Artikel:
Zur Diskussion über den Einfluss der Kommunen auf die Gestaltung der Schulpolitik kam auf dem Podium eine kompetente Runde zusammen: Unter der Leitung von Reiner Knäusl (Geschäftsführendes Vorstandsmitglied des Städtetags, im Foto v.l.) debattierten Kultusminister Ludwig Spaenle, Christine Strobl (Münchens 2. Bürgermeisterin und Vorsitzende des Schulausschusses im Städtetag), Liane Sedlmeier (Bürgermeisterin von Osterhofen) und Gerd Lohwasser (Schul- und Sportreferent sowie 2. Bürgermeister von Erlangen). Schnell entwickelte sich eine intensive Diskussion über Kompetenzen von Bund, Land und Gemeinden, über Gesetzeslagen und Finanzierung, über die Rolle von Pädagogen und Sozialarbeit – sie sei hier nur in ihren Grundzügen zusammengefasst:
Die Gemeinden beschäftigt vor allem eine Frage: Wie weit reichen ihre Kompetenzen? Schließlich bürde man ihnen die Hauptlast auf – sowohl finanziell als auch organisatorisch – wenn es um die Bildung von Kindern, Jugendlichen und Erwachsenen geht. „Wir müssen die Übergänge gestalten: vom Kindergarten in die Grundschule, von der Grundschule in die weiterführenden Schulen, von dort in den Beruf oder an die Universität. Wir richten die Ganztagsschulen ein, wir organisieren die Jugendhilfe. Wo bleibt also die Mitsprache auf höherer Ebene?“, wollte Christine Strobl, Schulausschuss-Vorsitzende im Städtetag, wissen.
Liane Sedlmeier aus dem niederbayerischen Osterhofen sorgte sich um die Situation der kleinen Grundschulen auf dem Land; nicht minder besorgt äußerte sich der Erlanger Gerd Lohwasser um die Finanzierung von (Ganztages-)Schulen, Horten und Pausenbetreuung – vor dem Hintergrund, dass die Kommunen freiwillige Leistungen in diesem Bereich so weit es geht zurückfahren sollen.

Datenzeilen:
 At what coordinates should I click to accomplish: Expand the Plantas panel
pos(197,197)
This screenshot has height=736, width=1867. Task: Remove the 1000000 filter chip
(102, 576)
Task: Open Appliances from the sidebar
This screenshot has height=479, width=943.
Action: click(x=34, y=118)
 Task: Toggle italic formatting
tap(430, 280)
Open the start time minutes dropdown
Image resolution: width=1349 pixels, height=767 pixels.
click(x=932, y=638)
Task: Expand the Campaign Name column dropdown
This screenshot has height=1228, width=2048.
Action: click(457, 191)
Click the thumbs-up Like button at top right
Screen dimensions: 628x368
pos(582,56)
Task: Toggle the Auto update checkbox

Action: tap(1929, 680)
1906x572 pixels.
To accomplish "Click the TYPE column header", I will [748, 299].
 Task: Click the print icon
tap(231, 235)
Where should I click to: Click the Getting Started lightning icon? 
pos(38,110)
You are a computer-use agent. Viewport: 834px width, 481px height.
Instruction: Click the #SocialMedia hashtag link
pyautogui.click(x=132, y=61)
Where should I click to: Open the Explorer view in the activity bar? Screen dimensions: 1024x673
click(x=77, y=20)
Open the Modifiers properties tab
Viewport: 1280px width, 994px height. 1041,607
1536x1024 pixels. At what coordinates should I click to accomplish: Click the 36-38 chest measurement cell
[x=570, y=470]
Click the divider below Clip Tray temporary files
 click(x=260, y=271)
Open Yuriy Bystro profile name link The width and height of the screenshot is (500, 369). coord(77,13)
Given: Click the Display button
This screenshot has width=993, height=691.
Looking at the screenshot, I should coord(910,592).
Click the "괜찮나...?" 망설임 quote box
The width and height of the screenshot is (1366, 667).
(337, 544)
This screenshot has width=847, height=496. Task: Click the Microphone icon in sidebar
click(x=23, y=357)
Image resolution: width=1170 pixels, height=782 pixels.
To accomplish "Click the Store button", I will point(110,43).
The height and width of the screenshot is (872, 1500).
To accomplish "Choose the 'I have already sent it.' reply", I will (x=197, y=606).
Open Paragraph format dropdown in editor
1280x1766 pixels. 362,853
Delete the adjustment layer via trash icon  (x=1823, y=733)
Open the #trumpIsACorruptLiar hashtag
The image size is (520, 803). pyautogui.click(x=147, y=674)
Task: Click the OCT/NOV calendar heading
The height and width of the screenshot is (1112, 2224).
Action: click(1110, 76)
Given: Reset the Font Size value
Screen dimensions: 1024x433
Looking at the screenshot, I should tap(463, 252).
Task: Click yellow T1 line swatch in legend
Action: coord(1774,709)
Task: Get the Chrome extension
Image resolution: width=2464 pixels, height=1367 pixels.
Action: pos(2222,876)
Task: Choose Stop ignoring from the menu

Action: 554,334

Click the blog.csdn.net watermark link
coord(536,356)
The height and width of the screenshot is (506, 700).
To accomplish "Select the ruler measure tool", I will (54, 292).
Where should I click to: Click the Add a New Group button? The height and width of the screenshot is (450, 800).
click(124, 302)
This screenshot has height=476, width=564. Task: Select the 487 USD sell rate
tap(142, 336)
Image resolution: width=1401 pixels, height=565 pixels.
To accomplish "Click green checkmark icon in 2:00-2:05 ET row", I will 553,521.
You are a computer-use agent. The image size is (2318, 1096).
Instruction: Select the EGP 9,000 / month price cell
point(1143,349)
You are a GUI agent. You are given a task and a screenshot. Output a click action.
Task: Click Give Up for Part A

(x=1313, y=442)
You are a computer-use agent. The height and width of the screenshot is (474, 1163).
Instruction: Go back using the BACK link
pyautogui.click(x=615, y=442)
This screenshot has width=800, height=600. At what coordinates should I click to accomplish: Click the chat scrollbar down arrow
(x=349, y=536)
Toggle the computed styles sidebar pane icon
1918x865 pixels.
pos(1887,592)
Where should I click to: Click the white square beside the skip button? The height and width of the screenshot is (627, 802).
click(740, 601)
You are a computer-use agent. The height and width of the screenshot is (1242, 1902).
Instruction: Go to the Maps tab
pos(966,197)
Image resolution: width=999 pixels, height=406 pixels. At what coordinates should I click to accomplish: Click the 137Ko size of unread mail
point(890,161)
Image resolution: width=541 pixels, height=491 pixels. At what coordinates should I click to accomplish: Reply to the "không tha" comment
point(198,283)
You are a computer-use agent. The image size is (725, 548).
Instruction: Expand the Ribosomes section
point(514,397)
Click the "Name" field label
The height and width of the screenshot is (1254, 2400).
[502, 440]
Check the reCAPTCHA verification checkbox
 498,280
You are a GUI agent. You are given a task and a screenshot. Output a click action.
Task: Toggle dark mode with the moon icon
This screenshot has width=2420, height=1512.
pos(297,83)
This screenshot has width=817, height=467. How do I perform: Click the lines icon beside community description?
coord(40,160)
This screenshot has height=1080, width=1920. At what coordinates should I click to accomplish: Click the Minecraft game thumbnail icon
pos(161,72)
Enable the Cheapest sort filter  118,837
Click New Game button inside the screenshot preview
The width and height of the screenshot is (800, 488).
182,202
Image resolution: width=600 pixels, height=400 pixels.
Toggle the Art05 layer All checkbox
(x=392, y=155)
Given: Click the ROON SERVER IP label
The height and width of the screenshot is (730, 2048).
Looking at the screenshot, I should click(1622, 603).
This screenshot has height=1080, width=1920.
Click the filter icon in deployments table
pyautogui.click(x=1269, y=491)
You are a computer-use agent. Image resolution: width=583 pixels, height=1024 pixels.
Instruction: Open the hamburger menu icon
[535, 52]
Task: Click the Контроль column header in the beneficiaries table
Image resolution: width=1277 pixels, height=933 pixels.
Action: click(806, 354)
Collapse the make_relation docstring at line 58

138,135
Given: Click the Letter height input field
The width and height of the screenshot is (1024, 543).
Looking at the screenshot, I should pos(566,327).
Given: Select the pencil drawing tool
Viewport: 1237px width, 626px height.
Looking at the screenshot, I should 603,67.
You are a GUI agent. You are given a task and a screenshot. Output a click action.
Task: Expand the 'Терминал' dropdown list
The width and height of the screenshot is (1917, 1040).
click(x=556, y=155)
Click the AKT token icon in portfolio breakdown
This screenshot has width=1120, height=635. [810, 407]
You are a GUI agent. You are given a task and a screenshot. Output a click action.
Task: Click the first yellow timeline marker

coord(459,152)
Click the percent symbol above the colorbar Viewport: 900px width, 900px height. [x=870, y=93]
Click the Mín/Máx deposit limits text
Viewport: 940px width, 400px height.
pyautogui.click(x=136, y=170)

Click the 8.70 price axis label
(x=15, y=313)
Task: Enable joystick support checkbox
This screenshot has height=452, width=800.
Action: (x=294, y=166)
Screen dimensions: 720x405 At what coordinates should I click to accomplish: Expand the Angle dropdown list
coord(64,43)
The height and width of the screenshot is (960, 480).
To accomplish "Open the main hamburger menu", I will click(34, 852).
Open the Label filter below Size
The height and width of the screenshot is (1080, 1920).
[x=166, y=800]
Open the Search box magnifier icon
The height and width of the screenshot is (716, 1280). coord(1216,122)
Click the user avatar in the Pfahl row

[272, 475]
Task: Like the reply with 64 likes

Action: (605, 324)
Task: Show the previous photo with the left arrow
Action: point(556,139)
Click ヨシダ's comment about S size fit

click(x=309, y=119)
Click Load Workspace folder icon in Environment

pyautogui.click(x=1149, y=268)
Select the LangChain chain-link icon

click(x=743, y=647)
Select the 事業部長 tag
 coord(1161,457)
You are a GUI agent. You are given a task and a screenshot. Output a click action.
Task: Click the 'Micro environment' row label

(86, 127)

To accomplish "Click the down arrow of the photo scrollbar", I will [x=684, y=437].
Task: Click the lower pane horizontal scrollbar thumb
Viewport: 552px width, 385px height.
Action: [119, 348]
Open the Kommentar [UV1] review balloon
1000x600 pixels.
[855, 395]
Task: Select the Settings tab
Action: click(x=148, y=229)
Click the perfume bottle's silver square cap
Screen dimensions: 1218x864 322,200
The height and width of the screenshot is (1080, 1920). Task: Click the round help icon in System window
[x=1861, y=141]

Aufgaben:
1/ Wie lautet der Satz „Wir richten die Ganztagsschulen ein, wir organisieren die Jugendhilfe.“ aus dem Artikel auf Englisch?
2/ Schreiben Sie aus dem Artikel den Abschnitt von „Liane Sedlmeier aus“ bis einschließlich „geht zurückfahren sollen.“ unverändert ab.

Erwartete Ergebnisse:
1/ We set up the all-day schools, we organize youth welfare services.

2/
Liane Sedlmeier aus dem niederbayerischen Osterhofen sorgte sich um die Situation der kleinen Grundschulen auf dem Land; nicht minder besorgt äußerte sich der Erlanger Gerd Lohwasser um die Finanzierung von (Ganztages-)Schulen, Horten und Pausenbetreuung – vor dem Hintergrund, dass die Kommunen freiwillige Leistungen in diesem Bereich so weit es geht zurückfahren sollen.